Solar Power Purchasing Options Recommended by Energy Consultants

Solar energy has attracted massive investments across the world in recent years and there are two strong reasons for this. Firstly, the cost of photovoltaic technology has been declining rapidly since the year 2000, when solar panels were around 10 times more expensive. Furthermore, many countries and companies have committed to reducing greenhouse gas emissions, and solar energy is a convenient way to achieve this.

For many building owners, implementing solar energy means becoming familiar with a new technology, which brings a unique set of technical challenges. Although photovoltaic systems have much simpler maintenance needs than other types of generating equipment, they still require specialized skills for installation and maintenance.

Solar energy systems have become much more affordable, but a large commercial or industrial installation can easily become a multi-million dollar investment.

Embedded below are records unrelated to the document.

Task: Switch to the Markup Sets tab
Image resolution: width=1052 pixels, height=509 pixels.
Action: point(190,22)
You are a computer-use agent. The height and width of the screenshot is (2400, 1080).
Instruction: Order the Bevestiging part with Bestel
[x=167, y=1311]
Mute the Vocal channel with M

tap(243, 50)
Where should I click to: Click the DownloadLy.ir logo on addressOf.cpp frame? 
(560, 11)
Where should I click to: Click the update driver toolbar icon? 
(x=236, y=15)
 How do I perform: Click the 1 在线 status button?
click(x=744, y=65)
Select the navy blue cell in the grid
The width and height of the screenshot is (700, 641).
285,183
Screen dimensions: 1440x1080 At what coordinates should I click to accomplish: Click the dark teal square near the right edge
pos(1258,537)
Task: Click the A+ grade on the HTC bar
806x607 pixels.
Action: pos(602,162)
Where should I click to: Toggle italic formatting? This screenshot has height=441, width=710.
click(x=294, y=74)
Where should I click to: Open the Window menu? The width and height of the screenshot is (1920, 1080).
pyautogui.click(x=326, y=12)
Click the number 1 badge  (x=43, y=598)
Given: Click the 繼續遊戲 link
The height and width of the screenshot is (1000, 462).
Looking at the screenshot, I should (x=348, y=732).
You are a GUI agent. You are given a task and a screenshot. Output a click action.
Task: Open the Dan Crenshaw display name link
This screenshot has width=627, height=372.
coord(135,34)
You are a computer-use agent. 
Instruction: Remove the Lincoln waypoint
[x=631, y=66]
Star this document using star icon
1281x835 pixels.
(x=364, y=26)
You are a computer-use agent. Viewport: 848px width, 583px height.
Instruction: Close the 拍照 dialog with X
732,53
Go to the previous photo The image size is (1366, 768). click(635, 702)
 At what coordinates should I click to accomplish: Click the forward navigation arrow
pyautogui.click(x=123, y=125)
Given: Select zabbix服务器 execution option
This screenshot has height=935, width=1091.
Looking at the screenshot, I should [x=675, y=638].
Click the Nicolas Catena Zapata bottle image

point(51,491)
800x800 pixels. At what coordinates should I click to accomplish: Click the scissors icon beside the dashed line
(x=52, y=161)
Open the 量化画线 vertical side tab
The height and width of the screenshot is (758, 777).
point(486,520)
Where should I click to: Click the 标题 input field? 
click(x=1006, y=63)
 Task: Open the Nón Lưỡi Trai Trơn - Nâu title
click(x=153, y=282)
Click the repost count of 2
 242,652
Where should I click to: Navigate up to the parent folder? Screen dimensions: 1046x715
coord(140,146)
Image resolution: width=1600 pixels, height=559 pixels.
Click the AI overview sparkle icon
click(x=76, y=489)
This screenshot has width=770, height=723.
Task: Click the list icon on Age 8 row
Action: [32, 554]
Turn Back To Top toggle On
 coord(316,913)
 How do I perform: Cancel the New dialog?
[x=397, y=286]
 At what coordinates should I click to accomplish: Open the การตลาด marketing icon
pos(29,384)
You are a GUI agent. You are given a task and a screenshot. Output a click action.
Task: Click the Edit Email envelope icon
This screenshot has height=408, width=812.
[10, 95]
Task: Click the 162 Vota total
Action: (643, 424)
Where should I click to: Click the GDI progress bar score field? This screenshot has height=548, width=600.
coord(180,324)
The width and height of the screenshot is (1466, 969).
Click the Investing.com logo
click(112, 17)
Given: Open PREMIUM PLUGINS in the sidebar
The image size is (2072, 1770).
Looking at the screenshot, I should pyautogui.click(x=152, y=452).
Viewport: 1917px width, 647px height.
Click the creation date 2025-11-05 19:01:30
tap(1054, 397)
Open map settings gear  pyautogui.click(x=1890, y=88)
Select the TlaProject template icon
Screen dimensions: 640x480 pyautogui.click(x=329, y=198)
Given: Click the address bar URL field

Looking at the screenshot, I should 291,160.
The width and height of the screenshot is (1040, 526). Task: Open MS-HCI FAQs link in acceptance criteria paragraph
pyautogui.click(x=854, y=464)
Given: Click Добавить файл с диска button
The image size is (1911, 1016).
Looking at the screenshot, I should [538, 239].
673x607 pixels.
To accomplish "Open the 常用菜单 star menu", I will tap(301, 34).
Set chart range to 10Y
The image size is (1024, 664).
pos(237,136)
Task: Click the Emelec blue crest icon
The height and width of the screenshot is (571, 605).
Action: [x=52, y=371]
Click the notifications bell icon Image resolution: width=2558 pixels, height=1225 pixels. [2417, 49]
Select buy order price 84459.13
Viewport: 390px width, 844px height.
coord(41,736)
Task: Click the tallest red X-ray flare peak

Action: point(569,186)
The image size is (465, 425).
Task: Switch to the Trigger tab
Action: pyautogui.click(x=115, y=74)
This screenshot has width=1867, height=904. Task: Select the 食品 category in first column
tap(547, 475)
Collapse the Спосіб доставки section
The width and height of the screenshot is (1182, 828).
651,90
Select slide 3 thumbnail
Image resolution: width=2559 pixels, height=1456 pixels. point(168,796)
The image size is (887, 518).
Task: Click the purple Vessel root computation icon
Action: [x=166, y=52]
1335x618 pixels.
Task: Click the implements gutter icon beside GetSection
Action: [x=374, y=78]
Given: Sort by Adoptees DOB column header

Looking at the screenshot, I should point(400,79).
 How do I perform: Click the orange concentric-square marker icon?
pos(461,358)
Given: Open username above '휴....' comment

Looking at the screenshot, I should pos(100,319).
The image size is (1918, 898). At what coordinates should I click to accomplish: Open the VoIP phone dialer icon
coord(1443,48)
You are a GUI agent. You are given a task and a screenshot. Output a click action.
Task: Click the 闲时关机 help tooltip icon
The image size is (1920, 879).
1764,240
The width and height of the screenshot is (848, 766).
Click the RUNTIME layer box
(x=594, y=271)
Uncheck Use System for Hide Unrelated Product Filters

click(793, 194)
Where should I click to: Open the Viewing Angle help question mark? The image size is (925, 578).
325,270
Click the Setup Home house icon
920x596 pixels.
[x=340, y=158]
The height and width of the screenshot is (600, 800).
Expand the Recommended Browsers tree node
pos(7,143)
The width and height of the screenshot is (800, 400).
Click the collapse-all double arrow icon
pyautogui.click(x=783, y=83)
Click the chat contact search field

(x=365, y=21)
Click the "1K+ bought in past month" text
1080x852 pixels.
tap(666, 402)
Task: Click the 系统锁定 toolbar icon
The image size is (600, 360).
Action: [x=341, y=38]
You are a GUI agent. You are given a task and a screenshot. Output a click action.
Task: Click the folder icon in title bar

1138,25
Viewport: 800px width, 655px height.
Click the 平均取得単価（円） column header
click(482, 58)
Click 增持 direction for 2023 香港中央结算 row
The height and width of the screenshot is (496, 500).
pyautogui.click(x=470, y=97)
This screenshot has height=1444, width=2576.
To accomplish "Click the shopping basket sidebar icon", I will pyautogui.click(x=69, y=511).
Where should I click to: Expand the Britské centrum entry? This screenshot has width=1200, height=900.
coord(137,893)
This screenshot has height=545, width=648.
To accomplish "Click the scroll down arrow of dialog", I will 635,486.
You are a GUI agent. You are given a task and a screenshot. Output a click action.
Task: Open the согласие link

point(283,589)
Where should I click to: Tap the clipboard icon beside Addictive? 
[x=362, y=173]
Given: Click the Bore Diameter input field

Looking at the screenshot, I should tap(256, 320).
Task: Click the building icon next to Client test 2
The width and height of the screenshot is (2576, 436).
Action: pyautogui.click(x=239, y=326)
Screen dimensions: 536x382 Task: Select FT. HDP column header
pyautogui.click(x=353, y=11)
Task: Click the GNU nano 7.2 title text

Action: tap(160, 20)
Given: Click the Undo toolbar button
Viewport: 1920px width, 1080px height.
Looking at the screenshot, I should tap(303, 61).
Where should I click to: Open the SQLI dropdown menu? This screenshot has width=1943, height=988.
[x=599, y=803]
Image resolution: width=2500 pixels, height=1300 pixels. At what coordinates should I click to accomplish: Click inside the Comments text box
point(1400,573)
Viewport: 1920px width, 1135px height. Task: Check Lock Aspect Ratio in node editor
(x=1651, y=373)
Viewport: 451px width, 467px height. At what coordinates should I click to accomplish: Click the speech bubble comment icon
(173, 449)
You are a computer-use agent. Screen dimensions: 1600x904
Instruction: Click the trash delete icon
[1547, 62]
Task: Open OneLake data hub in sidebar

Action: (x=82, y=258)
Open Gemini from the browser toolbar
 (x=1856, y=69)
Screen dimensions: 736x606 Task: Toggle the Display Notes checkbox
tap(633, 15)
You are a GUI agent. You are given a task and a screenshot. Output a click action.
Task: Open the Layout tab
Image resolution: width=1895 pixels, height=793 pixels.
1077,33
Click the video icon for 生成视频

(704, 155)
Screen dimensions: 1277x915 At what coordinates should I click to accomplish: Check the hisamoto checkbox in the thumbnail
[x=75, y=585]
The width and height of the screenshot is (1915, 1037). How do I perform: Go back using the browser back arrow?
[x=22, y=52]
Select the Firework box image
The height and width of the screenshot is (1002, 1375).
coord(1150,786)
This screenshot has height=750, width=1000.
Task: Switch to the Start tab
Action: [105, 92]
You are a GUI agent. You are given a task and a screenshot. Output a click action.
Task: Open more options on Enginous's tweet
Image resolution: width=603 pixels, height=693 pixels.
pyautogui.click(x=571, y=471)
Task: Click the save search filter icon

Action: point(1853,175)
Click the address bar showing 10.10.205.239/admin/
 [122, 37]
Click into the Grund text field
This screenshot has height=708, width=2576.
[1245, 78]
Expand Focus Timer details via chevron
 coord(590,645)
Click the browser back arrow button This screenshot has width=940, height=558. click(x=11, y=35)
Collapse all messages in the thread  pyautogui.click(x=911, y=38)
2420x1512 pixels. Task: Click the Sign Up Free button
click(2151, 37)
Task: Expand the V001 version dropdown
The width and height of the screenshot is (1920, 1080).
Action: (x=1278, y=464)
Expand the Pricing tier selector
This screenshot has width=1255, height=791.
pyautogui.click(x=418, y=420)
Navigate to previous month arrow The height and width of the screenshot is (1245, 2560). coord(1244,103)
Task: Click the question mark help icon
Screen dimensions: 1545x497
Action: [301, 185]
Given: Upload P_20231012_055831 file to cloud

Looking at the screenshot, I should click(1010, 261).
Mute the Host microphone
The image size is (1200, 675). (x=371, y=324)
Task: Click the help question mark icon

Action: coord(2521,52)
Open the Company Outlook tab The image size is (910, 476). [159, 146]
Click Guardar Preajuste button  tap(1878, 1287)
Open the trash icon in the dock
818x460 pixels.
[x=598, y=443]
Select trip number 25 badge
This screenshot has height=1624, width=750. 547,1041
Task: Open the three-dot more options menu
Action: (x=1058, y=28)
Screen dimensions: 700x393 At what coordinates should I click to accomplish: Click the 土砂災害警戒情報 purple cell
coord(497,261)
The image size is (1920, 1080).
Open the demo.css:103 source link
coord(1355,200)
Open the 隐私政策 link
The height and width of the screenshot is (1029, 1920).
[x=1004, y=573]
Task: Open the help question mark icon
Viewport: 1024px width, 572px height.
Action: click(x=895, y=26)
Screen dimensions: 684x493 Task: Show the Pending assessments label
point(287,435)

To maximize the value of such an investment, the photovoltaic system must be properly designed, installed and maintained.

There are three main options for building owners considering solar energy:

  • Direct purchase, where the photovoltaic system becomes part of the property.
  • Solar leasing, where the building owner leases a solar panel owned by a third party.
  • Solar Power Purchase Agreement (PPA), where building owners purchase energy output from a third-party owned solar panel.

Discover how much you can save with solar energy.

Buying a Solar Power System

This option is the simplest to explain: the end user owns the photovoltaic array and its energy production is subtracted from the electricity bills. Savings made in the first few years are used to recover the cost of installation and all production beyond that point is essentially free electricity, with only a small maintenance cost.

Photovoltaic systems can often achieve a payback period of less than 5 years. On the other hand, solar panels can last 25 years, while inverters and batteries last around 10 years. This ensures a long-term power supply that operates with a free and clean input – sunlight.

Because solar energy systems for large C&I buildings involve a significant investment, companies often turn to loans to cover their costs. The advantage of this option is that savings can be used to pay off debt and the net expense is zero:

  • Businesses often have access to low interest rates. They often buy equipment with loans to avoid a sudden outlay, even if they have funds available.
  • In the case of solar energy, electricity savings can typically cover the entire debt, while leaving net savings.

The main advantage of purchasing a solar energy system is that the long-term benefits are maximized, in exchange for a higher initial cost. Also consider that solar incentive programs are typically for the legal owners of PV systems and go to the supplier if you sign a solar lease or PPA.

Of course, owning a solar photovoltaic system comes with maintenance responsibilities. The surface of solar panels must be kept clean to maximize energy production, and warranty claims may be required if a component of the system fails. To own a solar energy system, building owners may have to expand or train their maintenance staff, or they may hire an outside company for routine maintenance.

Rented Solar Energy Systems

Renting a solar power system is not much different from renting an apartment or car, where you pay a fixed fee at regular intervals to use the asset. The lease payment is always the same, regardless of solar productivity and the current season.

System maintenance is typically included in a solar lease, and this means the vendor files warranty claims if any system component fails. Double-check your contract to ensure these services are included, otherwise you will be responsible for maintaining a rented facility.

As mentioned above, a solar lease involves forgoing landlord incentives such as cash rebates and tax deductions. However, you can save immediately by avoiding paying upfront. Just remember that part of the savings is used to pay rent.

How power purchase agreements work

A solar PPA is similar to a lease, with one important change: Instead of paying a fixed fee for using a solar panel, you pay a variable fee based on kilowatt-hour output. As a result, you can expect to pay less during the winter months and more during the summer.

The kilowatt-hour price in a PPA is much lower than the local electricity tariff and building owners realize savings from the first month of operation. The kWh price can be fixed for the entire term of the PPA, or subject to a small inflationary adjustment each year, but the customer knows all the conditions in advance. On the other hand, conventional electricity tariffs are subject to unpredictable price increases and regulatory changes.

The Importance of Energy Efficiency

In many cases, buildings are equipped with solar energy systems without solving energy efficiency problems. However, energy consultants recommend a combination of both measures to achieve the best result.

  • Energy efficiency measures reduce the building's energy demand, reducing electricity and gas bills.
  • As electricity consumption is now lower, any solar energy system deployed will serve a greater portion of the total.

On the other hand, if an inefficient building is equipped with a solar energy system, electricity production may represent only a small fraction of total consumption.

An energy audit is strongly recommended as a first step before proceeding with any energy efficiency measures or installing renewable generation systems. Each building is unique, and effective upgrades to one building may have little or no effect on another. However, energy consultancy engineers can find the best approach for each property.